----- Dataset
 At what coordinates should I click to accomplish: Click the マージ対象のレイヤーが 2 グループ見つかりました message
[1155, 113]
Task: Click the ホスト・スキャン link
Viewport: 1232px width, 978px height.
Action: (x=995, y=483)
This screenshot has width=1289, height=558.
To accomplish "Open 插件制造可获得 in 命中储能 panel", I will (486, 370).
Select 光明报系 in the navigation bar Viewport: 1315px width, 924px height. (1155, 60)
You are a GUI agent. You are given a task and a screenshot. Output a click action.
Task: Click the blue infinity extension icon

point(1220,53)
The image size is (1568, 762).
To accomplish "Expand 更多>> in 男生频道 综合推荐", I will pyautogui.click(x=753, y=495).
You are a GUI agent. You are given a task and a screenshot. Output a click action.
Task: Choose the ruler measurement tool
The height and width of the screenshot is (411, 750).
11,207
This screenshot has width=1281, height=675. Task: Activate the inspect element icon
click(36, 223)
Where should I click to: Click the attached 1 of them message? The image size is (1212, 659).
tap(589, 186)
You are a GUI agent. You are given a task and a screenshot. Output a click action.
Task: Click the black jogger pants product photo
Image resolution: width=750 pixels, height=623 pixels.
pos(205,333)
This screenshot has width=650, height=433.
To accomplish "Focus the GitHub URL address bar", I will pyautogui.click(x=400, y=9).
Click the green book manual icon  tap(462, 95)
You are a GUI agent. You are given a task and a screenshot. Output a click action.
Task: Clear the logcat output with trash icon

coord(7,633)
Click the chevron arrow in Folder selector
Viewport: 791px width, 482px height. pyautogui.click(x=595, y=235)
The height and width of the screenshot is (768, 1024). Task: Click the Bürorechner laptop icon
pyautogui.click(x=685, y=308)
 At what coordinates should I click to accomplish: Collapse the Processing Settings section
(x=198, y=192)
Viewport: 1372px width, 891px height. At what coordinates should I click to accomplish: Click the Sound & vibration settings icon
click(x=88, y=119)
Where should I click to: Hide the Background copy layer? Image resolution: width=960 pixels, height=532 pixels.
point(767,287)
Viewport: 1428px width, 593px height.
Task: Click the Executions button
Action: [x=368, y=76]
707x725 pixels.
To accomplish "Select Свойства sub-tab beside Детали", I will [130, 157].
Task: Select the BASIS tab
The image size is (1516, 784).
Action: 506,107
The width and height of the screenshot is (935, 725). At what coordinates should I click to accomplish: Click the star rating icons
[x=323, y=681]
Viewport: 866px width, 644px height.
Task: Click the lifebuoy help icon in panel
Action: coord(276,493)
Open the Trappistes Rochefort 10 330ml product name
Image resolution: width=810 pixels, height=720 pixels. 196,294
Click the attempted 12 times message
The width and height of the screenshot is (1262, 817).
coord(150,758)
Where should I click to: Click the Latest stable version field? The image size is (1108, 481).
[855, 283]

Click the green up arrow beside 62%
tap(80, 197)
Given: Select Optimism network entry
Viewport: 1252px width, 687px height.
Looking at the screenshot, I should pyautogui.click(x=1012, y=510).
----------
* **Task instructions**:
Wherever the string "will" appears in the entries above, return the line it appears on.

* **Final answer**:
To accomplish "Open 插件制造可获得 in 命中储能 panel", I will (486, 370).
To accomplish "Expand 更多>> in 男生频道 综合推荐", I will pyautogui.click(x=753, y=495).
To accomplish "Focus the GitHub URL address bar", I will pyautogui.click(x=400, y=9).
To accomplish "Select Свойства sub-tab beside Детали", I will [130, 157].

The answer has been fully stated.